We express no opinions concerning (a) the validity or enforceability of any provisions contained in the Indenture that purport to waive or not give effect to rights to notices, defenses, subrogation or other rights or benefits that cannot be effectively waived under applicable law, or (b) the enforceability of indemnification provisions to the extent they purport to relate to liabilities resulting from or based upon negligence or any violation of federal or state securities or blue sky laws.

 


LOGO

Phillips 66

November 17, 2014

Page 3

 

The foregoing opinion is limited to the relevant contract law of the State of New York and the relevant federal law of the United States of America. We express no opinion with respect to the federal or state securities laws or blue sky laws of any jurisdiction, including the anti-fraud provisions of any such laws, or with respect to the law of any other jurisdiction. The opinion expressed herein is given as of the date hereof, and we undertake no, and hereby disclaim any, obligation to advise you of any change in any matter set forth herein.

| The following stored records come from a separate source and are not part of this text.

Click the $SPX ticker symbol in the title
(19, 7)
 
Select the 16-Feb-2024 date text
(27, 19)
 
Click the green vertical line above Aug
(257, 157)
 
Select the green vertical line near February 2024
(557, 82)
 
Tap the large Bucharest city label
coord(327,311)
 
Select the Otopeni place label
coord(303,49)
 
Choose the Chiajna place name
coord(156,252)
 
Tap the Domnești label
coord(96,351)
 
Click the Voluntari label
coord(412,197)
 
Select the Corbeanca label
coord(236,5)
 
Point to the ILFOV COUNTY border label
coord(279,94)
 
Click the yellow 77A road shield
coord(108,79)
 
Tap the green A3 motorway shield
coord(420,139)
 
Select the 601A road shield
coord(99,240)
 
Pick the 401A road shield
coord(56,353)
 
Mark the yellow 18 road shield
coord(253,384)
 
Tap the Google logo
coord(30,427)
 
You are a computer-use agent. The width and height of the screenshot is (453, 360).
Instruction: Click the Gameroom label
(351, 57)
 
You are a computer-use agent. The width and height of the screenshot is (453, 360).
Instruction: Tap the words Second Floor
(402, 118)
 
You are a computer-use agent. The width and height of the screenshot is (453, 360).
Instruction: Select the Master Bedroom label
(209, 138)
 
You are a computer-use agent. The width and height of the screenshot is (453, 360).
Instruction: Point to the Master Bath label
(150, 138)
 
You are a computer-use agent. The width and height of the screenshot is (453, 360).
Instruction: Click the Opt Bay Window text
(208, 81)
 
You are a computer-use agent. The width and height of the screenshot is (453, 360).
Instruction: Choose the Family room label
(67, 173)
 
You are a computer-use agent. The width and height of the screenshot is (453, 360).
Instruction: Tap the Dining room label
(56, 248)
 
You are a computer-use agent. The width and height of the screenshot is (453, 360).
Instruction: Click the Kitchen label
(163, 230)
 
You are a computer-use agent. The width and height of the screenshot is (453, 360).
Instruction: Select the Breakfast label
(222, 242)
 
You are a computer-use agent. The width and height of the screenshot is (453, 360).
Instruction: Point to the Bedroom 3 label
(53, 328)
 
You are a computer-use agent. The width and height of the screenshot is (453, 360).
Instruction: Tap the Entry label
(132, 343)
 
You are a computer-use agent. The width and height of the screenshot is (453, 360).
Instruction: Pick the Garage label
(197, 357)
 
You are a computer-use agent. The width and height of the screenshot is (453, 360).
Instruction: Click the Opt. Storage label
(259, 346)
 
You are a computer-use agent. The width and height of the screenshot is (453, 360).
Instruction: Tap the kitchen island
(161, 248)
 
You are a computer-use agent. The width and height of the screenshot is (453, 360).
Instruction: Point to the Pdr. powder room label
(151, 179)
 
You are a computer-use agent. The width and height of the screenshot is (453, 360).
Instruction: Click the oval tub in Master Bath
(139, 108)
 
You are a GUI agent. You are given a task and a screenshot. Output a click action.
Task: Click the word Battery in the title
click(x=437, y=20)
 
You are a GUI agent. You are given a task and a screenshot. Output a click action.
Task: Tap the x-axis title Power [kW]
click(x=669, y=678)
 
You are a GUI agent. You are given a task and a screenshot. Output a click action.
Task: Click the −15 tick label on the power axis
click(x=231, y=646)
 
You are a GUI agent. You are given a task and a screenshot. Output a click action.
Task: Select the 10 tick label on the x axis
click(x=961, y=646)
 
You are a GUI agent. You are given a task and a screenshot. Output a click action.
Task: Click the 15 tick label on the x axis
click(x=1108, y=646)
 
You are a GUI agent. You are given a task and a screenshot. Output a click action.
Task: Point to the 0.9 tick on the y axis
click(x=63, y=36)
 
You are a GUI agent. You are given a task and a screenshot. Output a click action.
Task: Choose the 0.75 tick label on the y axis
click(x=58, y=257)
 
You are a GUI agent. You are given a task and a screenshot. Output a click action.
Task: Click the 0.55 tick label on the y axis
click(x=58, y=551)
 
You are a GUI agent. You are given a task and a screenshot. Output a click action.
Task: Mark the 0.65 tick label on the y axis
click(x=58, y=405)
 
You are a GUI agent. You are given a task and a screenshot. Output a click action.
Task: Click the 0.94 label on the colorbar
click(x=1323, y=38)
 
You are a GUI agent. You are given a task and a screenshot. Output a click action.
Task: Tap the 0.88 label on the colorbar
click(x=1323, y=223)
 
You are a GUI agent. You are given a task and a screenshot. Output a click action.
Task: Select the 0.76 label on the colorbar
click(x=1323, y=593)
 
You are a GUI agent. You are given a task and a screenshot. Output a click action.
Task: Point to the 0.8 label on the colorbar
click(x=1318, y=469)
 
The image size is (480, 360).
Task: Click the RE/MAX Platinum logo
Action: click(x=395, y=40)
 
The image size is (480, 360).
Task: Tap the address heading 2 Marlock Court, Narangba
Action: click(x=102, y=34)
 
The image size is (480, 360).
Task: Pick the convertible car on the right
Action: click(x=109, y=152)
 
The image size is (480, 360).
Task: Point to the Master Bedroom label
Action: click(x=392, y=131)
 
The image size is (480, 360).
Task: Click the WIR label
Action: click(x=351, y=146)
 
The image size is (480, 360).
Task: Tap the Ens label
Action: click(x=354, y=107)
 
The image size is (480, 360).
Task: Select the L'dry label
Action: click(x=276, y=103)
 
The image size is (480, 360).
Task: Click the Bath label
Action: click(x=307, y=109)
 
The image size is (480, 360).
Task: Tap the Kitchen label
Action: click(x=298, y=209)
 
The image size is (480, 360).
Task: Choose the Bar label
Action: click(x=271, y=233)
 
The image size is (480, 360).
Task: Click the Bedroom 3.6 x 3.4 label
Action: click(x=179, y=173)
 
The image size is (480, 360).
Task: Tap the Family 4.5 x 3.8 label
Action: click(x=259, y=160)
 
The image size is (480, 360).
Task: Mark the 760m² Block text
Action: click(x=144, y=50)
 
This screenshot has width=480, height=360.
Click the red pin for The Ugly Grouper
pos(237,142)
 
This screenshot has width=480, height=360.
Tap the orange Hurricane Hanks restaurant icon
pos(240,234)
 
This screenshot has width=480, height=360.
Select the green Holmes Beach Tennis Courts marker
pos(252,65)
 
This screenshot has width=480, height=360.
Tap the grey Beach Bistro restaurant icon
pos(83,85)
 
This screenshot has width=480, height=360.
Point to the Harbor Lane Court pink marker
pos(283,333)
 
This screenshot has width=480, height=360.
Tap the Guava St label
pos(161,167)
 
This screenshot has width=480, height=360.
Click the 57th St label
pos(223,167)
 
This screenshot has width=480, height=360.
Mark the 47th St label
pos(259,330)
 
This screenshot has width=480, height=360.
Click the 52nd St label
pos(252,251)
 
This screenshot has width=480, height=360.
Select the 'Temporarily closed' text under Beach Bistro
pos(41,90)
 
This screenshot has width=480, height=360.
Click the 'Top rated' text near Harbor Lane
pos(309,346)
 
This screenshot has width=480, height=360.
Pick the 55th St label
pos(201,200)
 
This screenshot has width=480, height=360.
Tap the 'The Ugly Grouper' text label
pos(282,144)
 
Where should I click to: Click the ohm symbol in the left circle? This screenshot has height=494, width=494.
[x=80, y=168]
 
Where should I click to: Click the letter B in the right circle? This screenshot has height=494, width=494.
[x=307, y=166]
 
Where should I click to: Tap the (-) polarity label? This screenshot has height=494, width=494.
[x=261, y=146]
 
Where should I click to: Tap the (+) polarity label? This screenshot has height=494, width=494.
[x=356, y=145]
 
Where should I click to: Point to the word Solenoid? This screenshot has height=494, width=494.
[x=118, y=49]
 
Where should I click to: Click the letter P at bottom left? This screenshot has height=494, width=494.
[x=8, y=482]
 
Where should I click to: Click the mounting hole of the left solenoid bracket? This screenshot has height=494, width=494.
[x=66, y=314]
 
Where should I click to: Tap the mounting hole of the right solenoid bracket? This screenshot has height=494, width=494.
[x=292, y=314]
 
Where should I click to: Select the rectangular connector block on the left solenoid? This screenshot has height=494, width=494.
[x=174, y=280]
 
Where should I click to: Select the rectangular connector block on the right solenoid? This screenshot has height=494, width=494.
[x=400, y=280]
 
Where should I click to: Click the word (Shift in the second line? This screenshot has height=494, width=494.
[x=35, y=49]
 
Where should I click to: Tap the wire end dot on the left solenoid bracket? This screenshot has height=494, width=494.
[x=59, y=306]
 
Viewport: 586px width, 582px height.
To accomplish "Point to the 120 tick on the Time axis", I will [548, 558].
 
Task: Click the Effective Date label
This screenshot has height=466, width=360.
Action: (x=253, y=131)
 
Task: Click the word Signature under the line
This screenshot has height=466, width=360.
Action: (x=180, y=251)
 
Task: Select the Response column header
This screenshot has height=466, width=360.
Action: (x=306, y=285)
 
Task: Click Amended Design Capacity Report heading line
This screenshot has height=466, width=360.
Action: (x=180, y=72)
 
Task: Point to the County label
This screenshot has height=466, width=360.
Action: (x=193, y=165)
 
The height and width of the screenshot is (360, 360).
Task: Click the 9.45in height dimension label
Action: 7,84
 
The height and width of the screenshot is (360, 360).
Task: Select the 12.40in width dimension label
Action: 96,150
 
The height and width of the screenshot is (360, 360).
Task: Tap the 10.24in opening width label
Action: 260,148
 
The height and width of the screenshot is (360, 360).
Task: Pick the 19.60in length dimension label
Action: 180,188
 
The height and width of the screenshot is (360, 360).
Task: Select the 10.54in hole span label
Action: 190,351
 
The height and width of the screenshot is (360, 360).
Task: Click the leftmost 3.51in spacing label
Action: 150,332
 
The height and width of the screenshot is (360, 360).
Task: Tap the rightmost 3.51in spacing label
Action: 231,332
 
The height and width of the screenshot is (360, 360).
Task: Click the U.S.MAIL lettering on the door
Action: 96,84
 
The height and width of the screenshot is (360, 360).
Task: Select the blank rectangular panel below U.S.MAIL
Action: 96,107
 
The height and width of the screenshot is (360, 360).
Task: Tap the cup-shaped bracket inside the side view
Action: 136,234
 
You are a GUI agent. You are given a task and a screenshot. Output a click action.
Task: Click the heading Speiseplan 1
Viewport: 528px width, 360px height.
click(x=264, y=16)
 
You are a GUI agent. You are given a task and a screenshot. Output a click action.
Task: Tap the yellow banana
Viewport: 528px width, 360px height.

We hereby consent to the filing of this opinion of counsel as an exhibit to the Form 8-K and to the reference to our Firm under the heading “Legal Matters” in the Prospectus. In giving this consent, we do not hereby admit that we are in the category of persons whose consent is required under Section 7 of the Act or the rules and regulations of the Commission thereunder.